Teaching and learning methods
Teaching and learning across course units consists of:
- Preparatory work to be completed prior to teaching sessions, including readings, pre-recorded subject material and online activities;
- A weekly whole-class lecture or workshop;
- Tutorials;
- One-to-one support via subject specific office hours.
Employability skills
- Other
- (i) analyse, critique and (re-)formulate a problem or issue; (ii) rapidly and thoroughly review/rate argument and evidence from targeted bibliographic searches; (iii) plan, structure and present arguments in a variety of written formats and to a strict word limit, (iv) express ideas verbally and organise work effectively in small teams for a variety of written and oral tasks; (v) obtain, manipulate and (re-)present different forms of data; (vi) manage time effectively; (vii) reflect on and improve performance through feedback.
Assessment methods
Method | Weight |
---|---|
Other | 20% |
Portfolio | 80% |
The course is assessed by means of homework (20%) and a learning portfolio (80%). You will submit 8 pieces of homework. Mostly the homework activities will ask you to submit the maps that you will typically have the time to complete during the lab sessions. We mark timely submission rather than quality of the output. Then you will need to submit a learning portfolio (3000 words). As part of it, you will have to attach a selection of maps and analysis.
Feedback methods
Formative feedback (both individual and collective) will be given on tasks and contribution in class. Summative feedback will be given on both assessed components via Blackboard (Grademark).
Recommended reading
We won’t require you to purchase a textbook for this course unit. Instead we will rely on reading material that is available for free or that can be obtained from the library in digital format.

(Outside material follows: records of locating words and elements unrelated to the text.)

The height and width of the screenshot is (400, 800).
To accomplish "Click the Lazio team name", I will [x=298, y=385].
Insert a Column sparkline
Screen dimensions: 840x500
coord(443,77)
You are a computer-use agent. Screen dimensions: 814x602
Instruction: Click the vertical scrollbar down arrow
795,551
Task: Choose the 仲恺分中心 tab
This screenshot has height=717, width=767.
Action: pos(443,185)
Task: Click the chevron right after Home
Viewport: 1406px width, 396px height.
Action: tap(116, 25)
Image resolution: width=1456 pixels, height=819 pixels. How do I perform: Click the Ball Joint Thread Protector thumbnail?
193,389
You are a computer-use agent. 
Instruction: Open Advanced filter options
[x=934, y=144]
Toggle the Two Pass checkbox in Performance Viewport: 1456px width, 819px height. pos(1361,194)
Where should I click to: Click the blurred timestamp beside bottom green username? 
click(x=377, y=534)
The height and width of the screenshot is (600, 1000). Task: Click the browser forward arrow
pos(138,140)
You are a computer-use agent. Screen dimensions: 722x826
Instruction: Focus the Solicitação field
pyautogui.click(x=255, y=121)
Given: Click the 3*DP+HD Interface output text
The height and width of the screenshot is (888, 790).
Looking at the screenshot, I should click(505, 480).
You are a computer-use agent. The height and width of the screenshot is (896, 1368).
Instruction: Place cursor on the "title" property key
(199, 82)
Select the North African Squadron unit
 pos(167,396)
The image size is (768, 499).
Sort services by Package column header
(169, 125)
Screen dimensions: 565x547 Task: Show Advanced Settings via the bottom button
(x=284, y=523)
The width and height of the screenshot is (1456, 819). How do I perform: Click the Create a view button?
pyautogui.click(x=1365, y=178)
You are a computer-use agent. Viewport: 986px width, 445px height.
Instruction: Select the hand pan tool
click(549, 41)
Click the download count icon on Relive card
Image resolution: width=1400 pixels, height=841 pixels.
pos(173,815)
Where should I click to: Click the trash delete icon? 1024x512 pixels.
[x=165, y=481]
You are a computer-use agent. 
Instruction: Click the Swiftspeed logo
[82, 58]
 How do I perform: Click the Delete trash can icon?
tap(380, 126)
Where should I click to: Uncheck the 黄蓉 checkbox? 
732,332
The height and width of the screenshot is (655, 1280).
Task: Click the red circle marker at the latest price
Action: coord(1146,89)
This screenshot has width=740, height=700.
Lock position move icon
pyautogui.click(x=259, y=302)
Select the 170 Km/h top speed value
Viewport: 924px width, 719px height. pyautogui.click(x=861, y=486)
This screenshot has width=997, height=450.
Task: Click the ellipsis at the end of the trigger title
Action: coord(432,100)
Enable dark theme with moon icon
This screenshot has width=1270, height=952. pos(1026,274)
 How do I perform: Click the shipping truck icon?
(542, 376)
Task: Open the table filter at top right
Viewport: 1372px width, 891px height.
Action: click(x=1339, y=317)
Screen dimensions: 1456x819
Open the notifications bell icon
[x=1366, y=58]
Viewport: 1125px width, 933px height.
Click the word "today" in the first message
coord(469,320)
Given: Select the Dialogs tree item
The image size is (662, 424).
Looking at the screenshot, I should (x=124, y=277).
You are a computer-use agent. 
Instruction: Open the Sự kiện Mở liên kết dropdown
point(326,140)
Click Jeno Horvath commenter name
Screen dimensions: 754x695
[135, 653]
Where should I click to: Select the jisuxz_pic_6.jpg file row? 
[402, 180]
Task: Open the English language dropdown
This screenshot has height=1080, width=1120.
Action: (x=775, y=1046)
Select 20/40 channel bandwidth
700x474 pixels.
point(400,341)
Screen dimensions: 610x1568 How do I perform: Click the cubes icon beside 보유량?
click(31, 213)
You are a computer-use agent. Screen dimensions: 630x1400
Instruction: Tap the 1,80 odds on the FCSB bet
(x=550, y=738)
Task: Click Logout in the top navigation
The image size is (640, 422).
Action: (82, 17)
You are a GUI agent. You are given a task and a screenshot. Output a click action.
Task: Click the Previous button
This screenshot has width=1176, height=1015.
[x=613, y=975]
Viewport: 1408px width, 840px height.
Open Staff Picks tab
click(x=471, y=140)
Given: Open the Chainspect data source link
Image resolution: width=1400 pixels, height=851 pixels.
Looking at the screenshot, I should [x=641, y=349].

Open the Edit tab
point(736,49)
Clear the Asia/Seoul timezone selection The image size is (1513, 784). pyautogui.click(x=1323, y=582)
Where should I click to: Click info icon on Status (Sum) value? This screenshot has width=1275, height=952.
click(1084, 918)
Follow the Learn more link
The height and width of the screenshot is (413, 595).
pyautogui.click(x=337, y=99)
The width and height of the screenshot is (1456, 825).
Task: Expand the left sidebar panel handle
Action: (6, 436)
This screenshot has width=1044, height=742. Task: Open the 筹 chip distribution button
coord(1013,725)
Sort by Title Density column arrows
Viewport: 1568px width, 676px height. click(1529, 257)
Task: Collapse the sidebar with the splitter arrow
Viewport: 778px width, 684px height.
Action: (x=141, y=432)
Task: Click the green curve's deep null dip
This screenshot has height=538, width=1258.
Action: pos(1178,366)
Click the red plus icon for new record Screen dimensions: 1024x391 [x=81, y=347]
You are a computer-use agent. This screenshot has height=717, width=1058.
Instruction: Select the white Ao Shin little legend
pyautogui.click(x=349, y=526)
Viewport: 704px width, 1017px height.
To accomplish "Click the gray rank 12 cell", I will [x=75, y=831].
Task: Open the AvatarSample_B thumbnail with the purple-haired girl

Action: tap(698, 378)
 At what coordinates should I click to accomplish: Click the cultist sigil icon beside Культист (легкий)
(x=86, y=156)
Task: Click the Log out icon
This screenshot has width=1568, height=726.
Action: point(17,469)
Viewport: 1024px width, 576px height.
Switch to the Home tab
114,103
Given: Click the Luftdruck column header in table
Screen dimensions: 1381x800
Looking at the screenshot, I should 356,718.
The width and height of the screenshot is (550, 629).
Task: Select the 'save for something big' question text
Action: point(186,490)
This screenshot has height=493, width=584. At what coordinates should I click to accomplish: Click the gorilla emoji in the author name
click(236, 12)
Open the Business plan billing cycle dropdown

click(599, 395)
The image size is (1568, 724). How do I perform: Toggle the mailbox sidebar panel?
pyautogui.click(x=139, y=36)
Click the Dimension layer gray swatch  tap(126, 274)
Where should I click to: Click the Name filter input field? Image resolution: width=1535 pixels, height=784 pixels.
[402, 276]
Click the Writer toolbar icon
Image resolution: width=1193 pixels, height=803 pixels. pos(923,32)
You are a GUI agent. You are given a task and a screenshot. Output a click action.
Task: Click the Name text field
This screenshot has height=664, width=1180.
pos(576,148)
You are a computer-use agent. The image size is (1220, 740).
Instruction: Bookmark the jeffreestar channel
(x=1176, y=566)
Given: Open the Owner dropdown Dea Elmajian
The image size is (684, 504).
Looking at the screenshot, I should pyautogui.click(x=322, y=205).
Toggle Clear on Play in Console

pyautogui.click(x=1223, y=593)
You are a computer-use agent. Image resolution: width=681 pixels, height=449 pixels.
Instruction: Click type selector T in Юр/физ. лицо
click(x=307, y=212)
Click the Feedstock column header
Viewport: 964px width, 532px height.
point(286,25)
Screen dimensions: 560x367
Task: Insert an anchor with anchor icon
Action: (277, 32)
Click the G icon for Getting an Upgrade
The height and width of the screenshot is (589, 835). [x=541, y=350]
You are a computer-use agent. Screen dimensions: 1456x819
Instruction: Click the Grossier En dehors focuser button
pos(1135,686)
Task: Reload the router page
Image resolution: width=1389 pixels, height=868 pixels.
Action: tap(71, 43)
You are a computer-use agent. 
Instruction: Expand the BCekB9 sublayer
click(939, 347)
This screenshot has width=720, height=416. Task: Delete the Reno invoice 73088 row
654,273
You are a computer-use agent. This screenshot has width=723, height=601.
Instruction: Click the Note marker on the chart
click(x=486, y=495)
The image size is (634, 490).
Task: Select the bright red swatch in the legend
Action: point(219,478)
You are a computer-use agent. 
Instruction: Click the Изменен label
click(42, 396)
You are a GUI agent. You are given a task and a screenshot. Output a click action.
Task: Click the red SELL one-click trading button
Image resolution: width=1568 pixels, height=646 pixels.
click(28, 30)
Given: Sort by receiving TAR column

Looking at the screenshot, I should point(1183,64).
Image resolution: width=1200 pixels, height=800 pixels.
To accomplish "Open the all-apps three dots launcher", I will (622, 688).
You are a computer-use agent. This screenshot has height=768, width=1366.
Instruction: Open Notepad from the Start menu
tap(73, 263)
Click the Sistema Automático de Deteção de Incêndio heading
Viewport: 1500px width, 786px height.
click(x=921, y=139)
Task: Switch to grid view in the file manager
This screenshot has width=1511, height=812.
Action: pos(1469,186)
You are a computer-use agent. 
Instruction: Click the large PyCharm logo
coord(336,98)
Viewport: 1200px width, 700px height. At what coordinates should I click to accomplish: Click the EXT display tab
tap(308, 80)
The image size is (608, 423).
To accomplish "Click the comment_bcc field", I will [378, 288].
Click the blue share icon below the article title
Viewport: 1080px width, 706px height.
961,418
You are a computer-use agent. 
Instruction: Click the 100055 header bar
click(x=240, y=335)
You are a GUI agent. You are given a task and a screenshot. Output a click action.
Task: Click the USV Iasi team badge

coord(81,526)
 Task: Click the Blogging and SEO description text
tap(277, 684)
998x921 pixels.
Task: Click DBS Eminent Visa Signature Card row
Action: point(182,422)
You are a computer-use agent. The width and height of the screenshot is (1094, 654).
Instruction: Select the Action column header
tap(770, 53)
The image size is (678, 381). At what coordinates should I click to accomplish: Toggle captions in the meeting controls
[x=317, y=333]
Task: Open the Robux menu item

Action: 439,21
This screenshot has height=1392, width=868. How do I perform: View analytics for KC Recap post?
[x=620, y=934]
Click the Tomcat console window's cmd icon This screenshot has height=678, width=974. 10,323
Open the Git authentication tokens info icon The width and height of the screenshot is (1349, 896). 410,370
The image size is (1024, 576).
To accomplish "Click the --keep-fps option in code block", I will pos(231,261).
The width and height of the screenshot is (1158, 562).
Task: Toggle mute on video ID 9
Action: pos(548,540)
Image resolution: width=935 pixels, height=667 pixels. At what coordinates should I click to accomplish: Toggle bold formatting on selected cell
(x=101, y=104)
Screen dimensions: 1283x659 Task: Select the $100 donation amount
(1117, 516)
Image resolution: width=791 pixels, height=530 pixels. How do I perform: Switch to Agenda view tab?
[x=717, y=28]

The main required text we will be following is: ‘Crime Mapping and Analysis using R: a Practical Introduction’ by Reka Solymosi and Juanjo Medina, available online.
Study hours
Scheduled activity hours | |
---|---|
Lectures | 20 |
Tutorials | 10 |
Independent study hours | |
---|---|
Independent study | 70 |
Teaching staff
Staff member | Role |
---|---|
Reka Solymosi | Unit coordinator |
Additional notes
Across their course units each semester, full-time students are expected to devote a 'working week' of around 30-35 hours to study. Accordingly each course unit demands around 10-11 hours of study per week consisting of (i) 3 timetabled teacher-led hours, (ii) 7-8 independent study hours devoted to preparation, required and further reading, and note taking.
Students who have studied Modelling Criminological Data, Making Sense of Criminological Data, or Data Analysis with R and R Studio, or the equivalent in other Departments across SOSS such as The Survey Method in Social Research SoST20012. In case of doubt about whether you meet this criteria do not hesitate to contact the course leader.
Restricted to final year students University wide who have met the pre-requisites. This course is available to incoming study abroad students if they are able to demonstrate sufficient quantitative training ideally R software to engage successfully with the course.